Exercise
In how many lines of the listing below does "agent" appear? Give only the figure.

Record set
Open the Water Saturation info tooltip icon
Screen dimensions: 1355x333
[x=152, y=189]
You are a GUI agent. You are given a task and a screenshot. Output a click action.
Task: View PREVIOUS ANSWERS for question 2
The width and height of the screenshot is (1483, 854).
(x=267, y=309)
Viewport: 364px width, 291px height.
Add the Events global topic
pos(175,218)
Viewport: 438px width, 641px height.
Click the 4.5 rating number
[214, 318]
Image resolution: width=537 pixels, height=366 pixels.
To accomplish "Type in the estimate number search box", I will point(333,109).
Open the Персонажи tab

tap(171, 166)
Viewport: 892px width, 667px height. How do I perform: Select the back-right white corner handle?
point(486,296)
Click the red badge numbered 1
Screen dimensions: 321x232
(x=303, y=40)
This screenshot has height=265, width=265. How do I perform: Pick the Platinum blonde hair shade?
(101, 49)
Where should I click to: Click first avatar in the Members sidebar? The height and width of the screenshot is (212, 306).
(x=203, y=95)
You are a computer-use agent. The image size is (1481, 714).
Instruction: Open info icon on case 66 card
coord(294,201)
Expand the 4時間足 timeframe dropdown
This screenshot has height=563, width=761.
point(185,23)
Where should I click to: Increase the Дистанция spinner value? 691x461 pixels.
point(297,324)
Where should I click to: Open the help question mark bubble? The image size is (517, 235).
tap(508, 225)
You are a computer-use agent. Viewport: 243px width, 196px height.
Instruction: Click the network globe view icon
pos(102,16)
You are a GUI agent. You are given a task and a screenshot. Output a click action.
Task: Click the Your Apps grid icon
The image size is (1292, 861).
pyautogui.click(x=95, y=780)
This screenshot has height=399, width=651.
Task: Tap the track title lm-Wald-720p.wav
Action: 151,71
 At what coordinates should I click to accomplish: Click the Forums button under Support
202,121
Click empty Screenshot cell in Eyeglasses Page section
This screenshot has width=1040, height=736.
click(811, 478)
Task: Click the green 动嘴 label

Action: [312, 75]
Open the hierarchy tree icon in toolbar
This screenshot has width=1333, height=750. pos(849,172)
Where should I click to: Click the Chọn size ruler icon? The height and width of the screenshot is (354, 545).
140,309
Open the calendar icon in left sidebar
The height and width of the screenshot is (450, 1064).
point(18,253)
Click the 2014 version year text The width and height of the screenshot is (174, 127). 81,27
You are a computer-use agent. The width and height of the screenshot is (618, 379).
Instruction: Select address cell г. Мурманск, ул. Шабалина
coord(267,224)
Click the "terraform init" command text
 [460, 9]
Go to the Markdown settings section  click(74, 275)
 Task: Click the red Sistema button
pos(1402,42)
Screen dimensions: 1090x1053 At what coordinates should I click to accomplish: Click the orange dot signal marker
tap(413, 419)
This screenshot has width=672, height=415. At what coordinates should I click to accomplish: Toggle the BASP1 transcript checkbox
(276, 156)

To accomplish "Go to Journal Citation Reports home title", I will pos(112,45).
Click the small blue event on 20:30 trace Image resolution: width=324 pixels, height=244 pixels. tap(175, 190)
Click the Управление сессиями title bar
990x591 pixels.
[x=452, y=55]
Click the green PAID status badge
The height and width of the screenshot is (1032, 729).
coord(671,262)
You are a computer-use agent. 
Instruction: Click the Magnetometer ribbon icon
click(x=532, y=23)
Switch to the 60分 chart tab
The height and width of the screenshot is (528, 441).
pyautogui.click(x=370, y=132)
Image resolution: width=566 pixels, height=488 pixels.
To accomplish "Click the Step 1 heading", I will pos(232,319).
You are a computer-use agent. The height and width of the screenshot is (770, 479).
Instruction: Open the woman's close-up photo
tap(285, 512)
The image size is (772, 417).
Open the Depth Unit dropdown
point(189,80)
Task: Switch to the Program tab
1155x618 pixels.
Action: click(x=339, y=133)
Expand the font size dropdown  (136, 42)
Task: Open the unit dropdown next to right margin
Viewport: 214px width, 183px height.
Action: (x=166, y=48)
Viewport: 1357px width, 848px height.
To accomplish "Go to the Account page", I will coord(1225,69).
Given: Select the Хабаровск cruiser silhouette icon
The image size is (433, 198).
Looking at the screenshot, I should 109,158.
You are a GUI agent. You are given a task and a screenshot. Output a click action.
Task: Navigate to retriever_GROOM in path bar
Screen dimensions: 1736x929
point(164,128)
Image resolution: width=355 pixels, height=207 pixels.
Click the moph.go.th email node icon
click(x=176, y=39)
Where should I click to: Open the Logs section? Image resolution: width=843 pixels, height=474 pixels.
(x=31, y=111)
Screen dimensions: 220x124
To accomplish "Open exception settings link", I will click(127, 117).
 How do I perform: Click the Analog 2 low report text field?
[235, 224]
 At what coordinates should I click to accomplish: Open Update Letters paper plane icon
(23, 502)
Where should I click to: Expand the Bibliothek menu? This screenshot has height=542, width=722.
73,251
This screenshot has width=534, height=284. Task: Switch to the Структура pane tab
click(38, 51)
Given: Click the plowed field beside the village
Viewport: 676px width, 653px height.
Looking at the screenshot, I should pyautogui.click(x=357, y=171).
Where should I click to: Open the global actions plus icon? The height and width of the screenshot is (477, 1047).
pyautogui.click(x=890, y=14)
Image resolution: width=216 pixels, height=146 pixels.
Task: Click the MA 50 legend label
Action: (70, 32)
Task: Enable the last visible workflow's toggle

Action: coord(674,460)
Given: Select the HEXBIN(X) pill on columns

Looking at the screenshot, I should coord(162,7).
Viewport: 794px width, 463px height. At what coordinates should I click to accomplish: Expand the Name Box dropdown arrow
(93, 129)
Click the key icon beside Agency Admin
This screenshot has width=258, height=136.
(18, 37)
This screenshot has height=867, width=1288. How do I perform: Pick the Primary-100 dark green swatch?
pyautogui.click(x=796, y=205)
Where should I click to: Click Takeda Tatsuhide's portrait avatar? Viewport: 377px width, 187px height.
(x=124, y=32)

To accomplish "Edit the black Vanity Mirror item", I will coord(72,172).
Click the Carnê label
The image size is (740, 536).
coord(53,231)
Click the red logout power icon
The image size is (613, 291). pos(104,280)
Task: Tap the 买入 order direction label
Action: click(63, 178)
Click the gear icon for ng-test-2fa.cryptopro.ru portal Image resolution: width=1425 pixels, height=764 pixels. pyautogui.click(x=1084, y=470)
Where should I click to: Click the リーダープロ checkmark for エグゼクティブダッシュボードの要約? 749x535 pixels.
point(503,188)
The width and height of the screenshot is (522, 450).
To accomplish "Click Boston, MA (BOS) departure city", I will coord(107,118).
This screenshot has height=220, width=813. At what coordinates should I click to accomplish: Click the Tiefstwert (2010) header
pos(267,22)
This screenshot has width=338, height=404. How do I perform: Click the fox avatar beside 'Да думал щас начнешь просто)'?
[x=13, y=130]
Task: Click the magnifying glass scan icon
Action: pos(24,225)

Solution
8